# ABOUT THIS EXERCISE
There is one span to output from the data below: the lines starting at the line with "Task: Launch the" and ending at the line with "Task: Click 'Negative". Output it exactly, ends included, nothing more.

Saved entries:
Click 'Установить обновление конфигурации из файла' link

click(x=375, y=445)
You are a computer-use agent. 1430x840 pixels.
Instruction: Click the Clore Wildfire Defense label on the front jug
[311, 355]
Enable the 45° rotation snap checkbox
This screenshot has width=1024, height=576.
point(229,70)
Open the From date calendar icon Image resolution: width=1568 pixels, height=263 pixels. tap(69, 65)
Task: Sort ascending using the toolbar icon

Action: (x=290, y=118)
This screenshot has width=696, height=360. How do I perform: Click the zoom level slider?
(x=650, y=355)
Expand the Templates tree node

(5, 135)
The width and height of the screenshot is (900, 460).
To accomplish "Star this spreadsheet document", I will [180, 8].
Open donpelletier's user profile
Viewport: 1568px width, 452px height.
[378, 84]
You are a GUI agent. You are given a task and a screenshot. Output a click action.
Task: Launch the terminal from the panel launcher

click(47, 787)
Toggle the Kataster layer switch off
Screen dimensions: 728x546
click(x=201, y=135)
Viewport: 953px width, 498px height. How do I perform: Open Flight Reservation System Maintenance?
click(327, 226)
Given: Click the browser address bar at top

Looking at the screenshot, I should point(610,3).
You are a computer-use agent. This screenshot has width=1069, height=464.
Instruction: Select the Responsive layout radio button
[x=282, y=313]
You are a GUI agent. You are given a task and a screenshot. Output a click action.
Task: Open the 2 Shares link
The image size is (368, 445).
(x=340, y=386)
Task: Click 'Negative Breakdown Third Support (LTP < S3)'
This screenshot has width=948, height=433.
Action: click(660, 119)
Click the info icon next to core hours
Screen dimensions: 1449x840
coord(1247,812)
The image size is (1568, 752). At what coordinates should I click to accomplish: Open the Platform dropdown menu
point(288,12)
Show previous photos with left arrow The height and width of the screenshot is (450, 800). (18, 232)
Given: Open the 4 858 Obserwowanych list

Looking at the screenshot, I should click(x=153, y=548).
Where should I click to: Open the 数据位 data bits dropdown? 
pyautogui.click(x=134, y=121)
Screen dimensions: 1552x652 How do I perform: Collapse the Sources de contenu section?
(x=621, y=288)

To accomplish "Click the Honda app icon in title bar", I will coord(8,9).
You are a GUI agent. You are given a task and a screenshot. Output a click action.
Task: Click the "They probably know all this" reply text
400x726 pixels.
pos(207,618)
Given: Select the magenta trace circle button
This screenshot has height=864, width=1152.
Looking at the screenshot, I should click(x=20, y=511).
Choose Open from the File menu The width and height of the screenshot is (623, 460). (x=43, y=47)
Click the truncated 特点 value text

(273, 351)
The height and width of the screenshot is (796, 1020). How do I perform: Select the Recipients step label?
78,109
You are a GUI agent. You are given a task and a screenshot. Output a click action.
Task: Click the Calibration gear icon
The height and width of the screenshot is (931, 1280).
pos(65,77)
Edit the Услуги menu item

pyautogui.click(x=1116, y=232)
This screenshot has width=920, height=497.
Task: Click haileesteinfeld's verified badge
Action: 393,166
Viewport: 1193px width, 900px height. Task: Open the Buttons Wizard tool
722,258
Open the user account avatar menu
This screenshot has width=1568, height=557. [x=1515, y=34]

# TASK SOLUTION
Task: Launch the terminal from the panel launcher

click(47, 787)
Toggle the Kataster layer switch off
Screen dimensions: 728x546
click(x=201, y=135)
Viewport: 953px width, 498px height. How do I perform: Open Flight Reservation System Maintenance?
click(327, 226)
Given: Click the browser address bar at top

Looking at the screenshot, I should point(610,3).
You are a computer-use agent. This screenshot has width=1069, height=464.
Instruction: Select the Responsive layout radio button
[x=282, y=313]
You are a GUI agent. You are given a task and a screenshot. Output a click action.
Task: Open the 2 Shares link
The image size is (368, 445).
(x=340, y=386)
Task: Click 'Negative Breakdown Third Support (LTP < S3)'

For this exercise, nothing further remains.